Browser connects to gateway WebSocket
→ talk.* server methods handle conversation
→ messages flow through same agent runner
→ responses streamed back via WebSocket
Path 4: Single Command Execution
For non-interactive use (openclaw exec "summarize this file").
openclaw exec <prompt>
→ single agent run
→ outputs response to stdout
→ exits
State Transitions
Agent Session Lifecycle
┌──────────┐
│ IDLE │
└────┬─────┘
│ inbound message
▼
┌──────────┐
┌─────│ LOADING │
│ └────┬─────┘
│ │ session loaded, prompt built
│ ▼
│ ┌──────────┐
│ │ RUNNING │ ◄─── session.prompt() active
│ └────┬─────┘
│ │
│ ┌────┴─────────────────────────┐
│ │ │
│ ▼ ▼
│ ┌──────────┐ ┌──────────┐
│ │ TOOL_USE │ │STREAMING │
│ └────┬─────┘ │ RESPONSE │
│ │ tool executes └────┬─────┘
│ │ result fed back │
│ └──► RUNNING ◄────────────────┘
│ │
│ │ no more tool_use
│ ▼
│ ┌──────────┐
│ │ COMPLETE │
│ └────┬─────┘
│ │ response dispatched
│ ▼
│ ┌──────────┐
└─────│ IDLE │
└──────────┘
Session Persistence States
NEW → first message creates session file
→ ACTIVE: session file + write lock held
→ IDLE: write lock released, file persists
→ COMPACTING: context window too large, auto-compaction triggered
→ REPAIRED: corrupt session file detected and fixed
Gateway Lifecycle
BOOT
→ Load config
→ Load plugins (discovery → manifest → import → init)

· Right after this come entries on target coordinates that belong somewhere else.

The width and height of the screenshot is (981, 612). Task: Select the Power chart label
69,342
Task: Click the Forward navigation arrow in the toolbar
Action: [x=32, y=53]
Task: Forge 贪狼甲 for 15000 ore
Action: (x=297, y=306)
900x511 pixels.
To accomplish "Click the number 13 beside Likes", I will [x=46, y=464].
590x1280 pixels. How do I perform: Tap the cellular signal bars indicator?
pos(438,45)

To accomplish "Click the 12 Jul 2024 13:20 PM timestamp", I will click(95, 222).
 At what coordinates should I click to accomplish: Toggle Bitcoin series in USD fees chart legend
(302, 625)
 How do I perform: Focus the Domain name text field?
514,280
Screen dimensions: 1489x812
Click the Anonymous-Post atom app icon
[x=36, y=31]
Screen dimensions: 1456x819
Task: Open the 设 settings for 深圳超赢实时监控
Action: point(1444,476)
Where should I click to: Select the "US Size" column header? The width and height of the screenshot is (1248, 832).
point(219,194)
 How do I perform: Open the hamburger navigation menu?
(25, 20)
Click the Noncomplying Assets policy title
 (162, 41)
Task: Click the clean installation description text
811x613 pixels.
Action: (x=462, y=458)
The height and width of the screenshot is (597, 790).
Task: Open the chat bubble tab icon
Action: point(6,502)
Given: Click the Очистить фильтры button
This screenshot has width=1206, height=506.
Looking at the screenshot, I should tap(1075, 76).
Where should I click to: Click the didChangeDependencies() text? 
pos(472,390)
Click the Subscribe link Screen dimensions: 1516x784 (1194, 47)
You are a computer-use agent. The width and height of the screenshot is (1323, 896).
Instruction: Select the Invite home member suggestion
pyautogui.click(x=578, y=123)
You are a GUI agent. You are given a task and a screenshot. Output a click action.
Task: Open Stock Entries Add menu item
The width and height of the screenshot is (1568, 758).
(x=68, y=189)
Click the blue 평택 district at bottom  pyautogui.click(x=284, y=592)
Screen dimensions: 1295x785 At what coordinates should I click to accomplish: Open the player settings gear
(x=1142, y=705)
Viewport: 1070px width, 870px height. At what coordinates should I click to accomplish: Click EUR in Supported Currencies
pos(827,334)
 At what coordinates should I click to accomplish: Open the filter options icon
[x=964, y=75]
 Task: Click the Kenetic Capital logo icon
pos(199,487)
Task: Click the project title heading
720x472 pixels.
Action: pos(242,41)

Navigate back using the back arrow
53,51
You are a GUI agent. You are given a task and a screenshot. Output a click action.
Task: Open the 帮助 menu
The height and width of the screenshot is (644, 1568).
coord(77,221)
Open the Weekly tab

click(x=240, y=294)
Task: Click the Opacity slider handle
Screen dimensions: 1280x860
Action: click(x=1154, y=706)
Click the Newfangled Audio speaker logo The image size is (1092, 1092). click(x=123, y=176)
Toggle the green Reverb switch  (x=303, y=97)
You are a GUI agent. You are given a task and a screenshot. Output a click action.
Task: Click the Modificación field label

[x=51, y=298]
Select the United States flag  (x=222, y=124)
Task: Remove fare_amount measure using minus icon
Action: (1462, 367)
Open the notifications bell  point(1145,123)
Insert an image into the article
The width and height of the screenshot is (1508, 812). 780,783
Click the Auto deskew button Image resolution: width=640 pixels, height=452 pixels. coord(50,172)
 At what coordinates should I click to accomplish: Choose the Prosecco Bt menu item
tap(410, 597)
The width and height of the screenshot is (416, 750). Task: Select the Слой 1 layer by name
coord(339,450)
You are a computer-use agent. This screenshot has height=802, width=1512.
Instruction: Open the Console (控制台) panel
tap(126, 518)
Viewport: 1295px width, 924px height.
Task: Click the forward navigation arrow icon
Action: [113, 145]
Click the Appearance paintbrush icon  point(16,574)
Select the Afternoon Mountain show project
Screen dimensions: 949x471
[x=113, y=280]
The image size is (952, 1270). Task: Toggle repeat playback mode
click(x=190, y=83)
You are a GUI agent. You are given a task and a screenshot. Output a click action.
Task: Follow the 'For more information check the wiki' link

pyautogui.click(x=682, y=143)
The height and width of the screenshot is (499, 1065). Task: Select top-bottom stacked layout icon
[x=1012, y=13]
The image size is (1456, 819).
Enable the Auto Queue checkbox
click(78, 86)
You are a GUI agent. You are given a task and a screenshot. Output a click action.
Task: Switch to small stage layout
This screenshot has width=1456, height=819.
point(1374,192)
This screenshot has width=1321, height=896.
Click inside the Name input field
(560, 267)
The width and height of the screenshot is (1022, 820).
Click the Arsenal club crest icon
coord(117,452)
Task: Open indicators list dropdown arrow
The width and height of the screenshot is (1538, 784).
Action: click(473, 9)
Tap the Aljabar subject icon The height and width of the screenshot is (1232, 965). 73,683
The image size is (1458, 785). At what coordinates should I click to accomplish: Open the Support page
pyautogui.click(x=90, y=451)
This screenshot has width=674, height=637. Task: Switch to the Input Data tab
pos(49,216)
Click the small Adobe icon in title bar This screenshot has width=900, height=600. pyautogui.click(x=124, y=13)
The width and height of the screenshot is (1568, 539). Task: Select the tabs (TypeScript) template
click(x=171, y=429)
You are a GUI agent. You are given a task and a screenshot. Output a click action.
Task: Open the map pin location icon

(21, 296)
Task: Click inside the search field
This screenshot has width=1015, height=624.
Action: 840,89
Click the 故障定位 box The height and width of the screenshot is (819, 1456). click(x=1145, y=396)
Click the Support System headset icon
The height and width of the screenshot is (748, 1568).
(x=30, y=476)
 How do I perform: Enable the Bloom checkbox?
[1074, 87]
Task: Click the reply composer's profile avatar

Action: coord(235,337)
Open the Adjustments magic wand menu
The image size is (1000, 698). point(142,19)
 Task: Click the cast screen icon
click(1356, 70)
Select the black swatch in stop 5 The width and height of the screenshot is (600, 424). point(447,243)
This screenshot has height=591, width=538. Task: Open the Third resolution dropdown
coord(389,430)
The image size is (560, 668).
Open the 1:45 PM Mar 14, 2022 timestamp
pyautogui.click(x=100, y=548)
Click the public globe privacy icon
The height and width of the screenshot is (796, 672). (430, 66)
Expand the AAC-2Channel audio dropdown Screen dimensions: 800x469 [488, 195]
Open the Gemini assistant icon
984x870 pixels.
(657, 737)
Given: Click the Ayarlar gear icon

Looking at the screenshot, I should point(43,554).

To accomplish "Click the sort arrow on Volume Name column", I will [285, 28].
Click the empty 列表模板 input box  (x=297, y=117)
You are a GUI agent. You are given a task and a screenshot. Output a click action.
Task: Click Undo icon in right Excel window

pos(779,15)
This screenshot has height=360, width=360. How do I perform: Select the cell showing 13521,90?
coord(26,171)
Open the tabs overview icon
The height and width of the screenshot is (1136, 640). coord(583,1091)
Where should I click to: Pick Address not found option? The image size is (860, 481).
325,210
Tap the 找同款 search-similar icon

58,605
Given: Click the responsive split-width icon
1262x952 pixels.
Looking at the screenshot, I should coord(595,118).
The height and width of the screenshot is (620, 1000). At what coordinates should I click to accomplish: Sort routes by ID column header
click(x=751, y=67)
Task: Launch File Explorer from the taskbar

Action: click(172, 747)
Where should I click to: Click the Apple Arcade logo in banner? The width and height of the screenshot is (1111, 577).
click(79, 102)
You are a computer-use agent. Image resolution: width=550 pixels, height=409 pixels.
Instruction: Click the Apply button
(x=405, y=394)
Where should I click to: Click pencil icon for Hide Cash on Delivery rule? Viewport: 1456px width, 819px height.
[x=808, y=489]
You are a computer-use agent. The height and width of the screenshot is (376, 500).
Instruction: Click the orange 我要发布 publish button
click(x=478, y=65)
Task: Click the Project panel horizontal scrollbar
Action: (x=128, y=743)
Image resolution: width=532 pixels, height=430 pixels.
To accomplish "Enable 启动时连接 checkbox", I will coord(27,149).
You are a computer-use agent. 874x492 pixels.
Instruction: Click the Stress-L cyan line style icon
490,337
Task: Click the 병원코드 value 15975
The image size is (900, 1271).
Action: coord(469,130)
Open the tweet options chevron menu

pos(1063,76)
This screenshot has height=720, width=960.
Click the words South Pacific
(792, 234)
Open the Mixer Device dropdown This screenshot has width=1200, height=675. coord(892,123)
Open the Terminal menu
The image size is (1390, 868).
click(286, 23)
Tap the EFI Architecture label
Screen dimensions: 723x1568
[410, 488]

→ Set active plugin registry
→ Start HTTP + WebSocket server
→ Start channel monitors
→ Start cron scheduler
→ RUNNING
RUNNING
→ Config file changes detected → HOT_RELOAD
→ Plugin changes detected → PLUGIN_RELOAD
→ Channel health issues → CHANNEL_RESTART
HOT_RELOAD
→ Reload config
→ Refresh plugin registry
→ Restart affected channels
→ Reinitialize hook runners
→ RUNNING
SHUTDOWN
→ Stop channel monitors
→ Stop cron scheduler
→ Close WebSocket connections
→ Close HTTP server
Key State: The runEmbeddedAttempt() Function
This is the central orchestrator (located at src/agents/pi-embedded-runner/run/attempt.ts). A single invocation handles one complete agent run:
runEmbeddedAttempt(params)
1. Resolve workspace directory
2. Set up sandbox (if configured)
3. Load skill entries + apply env overrides
4. Resolve bootstrap context files (OPENCLAW.md, etc.)
5. Create tools (bash, read, write, glob, grep, web_search, message, etc.)
6. Build system prompt (identity + skills + memory + channel + runtime)
7. Open SessionManager (load/create session file)
8. Create SettingsManager
9. Call createAgentSession() from Pi SDK
10. Subscribe to session events (messages, tools, agent lifecycle)
11. Set up abort controller + timeout
12. Resolve images from prompt (if any)
13. Call session.prompt(effectivePrompt) ←── THIS DRIVES THE LOOP
14. Await completion (or abort/timeout)
15. Collect results: messages, usage, errors, tool metadata
16. Release session write lock
17. Return EmbeddedRunAttemptResult
Steps 1-12 are setup. Step 13 is where the actual AI execution happens — the Pi SDK takes over and runs the inner agentic loop (see The Agentic Loop). Steps 14-17 are teardown.